The spokesperson said in a statement that Acting Capitol Police Chief Yogananda Pittman on Monday ordered the officer’s suspension and that the officer will remain suspended pending the outcome of an investigation by the Bureau of the professional responsibility of the department.
“We take all allegations of inappropriate behavior seriously,” Pittman said. “Once this matter was brought to my attention, I immediately ordered the suspension of the agent until the Professional Liability Office could conduct a full investigation.”
The Washington Post first reported that the officer was suspended after a congressional aide apparently saw the document in plain view at a checkpoint.
A printed copy of the Protocols of the Meetings of the Sion Scholars of Zion was left on a table inside an entrance to a building in the house, according to photos obtained by the Post. The text is a work of fiction published in a Russian newspaper in 1903, claiming to be documents showing a Jewish conspiracy to take over the world. The forged papers were used as propaganda and influenced Adolf Hitler, according to the US Holocaust Memorial Museum.
Flags, signs and symbols of racist, white supremacist and extremist groups were displayed along with Trump 2020 banners and American flags during the January 6 riot on the U.S. Capitol. Explicitly anti-Semitic images were seen among the rioters in the crowd, and several police officers appeared to tolerate the rioters’ behavior.
A rioter who stormed the US Capitol wore a sweatshirt emblazoned with the phrase “Camp Auschwitz,” the name of the Nazi concentration camp where an estimated 1.1 million people were killed in World War II. The bottom of his shirt read: “Work brings freedom”, which is the rough translation of the phrase “Arbeit macht frei” which was on the gates of the concentration camp.
A Capitol policeman took a selfie with someone who was part of the crowd that passed the building, and another wore a “Make America Great Again” hat and started leading people around the building, according to the representative.
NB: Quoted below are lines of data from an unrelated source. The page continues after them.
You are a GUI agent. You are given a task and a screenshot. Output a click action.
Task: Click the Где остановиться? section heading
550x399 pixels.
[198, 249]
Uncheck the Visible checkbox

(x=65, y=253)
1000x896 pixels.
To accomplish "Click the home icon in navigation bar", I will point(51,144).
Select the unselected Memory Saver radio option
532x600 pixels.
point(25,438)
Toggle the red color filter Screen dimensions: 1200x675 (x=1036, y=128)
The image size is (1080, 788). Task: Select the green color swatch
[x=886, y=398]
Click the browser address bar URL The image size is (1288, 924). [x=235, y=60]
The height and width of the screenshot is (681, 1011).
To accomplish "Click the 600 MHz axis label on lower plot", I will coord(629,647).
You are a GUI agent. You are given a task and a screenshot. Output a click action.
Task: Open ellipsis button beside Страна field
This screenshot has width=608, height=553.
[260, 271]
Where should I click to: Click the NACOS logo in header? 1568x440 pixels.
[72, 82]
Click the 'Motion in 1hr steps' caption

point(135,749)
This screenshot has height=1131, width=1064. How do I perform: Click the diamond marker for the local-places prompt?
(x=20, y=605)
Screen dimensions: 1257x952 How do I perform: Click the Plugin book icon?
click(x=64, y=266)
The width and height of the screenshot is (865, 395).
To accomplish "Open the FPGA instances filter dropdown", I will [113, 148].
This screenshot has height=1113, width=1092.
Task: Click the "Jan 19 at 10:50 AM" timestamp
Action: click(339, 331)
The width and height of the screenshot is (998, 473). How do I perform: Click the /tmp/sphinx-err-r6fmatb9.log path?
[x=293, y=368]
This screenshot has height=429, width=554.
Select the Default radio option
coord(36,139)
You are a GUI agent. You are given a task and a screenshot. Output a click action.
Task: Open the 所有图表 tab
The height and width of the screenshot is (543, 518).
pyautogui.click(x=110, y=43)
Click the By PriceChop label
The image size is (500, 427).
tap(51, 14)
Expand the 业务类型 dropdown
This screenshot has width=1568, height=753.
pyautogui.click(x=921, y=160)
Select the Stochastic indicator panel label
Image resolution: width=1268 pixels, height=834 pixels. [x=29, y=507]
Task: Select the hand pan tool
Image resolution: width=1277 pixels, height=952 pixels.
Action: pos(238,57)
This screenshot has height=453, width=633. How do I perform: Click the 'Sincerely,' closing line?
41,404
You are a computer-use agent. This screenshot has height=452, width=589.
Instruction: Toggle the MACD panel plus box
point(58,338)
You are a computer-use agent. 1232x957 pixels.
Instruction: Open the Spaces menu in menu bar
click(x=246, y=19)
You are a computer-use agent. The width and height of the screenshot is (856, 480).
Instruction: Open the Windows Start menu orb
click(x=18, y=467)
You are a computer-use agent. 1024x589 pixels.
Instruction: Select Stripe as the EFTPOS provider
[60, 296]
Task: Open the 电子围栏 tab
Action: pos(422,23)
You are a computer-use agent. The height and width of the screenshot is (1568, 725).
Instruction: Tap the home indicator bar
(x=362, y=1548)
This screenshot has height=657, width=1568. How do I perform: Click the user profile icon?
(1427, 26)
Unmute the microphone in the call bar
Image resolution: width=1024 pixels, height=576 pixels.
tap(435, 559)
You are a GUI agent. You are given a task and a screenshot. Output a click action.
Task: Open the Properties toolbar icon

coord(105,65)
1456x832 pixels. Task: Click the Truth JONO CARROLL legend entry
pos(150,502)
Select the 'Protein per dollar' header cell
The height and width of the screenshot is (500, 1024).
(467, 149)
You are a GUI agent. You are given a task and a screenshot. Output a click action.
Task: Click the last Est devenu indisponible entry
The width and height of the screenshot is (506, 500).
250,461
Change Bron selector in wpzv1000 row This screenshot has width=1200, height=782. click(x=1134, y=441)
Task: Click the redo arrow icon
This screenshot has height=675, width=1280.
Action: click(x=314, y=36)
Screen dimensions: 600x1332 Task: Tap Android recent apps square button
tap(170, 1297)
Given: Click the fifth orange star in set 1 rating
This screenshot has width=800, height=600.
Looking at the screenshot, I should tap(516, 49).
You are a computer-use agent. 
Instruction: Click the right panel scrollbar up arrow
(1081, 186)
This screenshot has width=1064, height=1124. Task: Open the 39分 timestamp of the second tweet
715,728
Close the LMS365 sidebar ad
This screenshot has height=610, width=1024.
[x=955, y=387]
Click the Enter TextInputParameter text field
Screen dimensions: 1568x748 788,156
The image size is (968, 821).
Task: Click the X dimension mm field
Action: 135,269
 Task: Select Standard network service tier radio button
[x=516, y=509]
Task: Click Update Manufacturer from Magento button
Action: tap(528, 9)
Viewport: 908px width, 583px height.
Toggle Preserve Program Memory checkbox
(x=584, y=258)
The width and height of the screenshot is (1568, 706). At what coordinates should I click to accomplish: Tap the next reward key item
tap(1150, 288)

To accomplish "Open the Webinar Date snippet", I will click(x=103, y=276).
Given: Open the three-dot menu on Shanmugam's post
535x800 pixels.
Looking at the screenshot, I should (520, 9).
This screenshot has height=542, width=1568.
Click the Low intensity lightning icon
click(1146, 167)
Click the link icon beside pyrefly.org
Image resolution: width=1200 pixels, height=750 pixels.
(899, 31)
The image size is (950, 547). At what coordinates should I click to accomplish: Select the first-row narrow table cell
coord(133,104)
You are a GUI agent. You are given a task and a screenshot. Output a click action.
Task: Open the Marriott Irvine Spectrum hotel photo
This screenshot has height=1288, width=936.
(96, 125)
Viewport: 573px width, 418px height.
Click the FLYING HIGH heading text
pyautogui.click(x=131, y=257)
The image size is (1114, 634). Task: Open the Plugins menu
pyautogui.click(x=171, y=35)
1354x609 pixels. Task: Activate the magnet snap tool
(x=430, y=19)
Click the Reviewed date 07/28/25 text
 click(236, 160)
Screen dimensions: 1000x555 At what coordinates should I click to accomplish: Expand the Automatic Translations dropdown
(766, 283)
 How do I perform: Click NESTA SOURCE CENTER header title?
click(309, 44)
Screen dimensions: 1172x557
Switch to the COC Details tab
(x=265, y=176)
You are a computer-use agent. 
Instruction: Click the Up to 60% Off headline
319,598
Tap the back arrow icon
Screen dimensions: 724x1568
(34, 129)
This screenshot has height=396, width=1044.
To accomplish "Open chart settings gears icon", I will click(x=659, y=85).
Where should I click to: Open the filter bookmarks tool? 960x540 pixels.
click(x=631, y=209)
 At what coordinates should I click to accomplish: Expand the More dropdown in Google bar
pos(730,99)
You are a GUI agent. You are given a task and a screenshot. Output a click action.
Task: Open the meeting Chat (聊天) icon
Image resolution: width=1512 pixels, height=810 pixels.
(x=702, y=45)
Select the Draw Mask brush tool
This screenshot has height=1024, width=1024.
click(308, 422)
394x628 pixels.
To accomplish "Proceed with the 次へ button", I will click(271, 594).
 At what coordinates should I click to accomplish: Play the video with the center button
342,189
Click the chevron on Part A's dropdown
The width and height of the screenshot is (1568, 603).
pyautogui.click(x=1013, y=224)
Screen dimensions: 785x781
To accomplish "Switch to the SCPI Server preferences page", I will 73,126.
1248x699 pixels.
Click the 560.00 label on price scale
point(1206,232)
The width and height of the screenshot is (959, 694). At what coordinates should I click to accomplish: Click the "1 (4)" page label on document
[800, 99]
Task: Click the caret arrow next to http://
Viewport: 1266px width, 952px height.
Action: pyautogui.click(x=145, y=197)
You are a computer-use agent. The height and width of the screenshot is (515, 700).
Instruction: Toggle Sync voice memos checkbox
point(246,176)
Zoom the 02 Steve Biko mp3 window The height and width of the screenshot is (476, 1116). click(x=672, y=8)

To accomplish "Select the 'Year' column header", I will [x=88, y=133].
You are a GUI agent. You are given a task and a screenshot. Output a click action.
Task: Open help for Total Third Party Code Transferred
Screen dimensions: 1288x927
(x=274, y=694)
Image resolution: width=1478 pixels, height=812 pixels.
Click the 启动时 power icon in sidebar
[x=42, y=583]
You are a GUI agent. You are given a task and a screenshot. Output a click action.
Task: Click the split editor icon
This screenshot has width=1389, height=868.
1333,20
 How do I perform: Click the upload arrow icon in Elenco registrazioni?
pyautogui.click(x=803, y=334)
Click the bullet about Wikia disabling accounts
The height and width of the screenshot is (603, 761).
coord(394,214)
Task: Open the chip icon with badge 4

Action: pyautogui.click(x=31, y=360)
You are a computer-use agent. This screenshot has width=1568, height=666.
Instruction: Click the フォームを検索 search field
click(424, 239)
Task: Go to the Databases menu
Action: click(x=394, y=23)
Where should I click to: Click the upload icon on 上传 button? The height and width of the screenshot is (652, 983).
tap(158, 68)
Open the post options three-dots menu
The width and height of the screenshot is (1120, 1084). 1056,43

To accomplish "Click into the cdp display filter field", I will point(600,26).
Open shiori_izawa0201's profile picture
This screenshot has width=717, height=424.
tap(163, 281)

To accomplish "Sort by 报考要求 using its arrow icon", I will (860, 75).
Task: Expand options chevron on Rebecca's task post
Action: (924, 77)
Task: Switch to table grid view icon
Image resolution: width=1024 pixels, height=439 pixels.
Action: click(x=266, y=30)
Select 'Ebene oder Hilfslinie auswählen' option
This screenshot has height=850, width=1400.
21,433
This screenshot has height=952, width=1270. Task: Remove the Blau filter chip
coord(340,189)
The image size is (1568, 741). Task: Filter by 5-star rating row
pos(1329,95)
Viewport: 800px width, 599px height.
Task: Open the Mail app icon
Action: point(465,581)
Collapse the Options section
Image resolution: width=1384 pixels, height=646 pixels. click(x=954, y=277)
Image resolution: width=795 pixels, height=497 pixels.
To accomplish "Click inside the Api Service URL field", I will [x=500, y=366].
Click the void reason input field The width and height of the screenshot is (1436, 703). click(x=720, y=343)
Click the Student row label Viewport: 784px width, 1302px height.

Tim Ryan, a Democrat from Ohio. Both were suspended in January.
Zach Fisch, chief of staff to New York Democratic Representative Mondaire Jones, took a photo of the document Sunday night as he left the Capitol through one of the 24-hour entrances on the House side before sharing it with the Post, the reported paper.
See the document there “horrified me”, Fisch
mentionned in a series of Monday night tweets.
“It is at the same time a problem of national security and a problem of safety at work,” he said.
continued. “Our office is full of people – black, brown, Jewish, queer – who have good reason to fear white supremacists. If the USCP is all that stands between us and the crowd we saw on January 6, how can we feel safe? “
CNN’s Madison Park, Curt Devine, Scott Bronstein, Peter Nickeas, Annie Grayer, Ryan Nobles, Mallory Simon and Sara Sidner contributed to this report.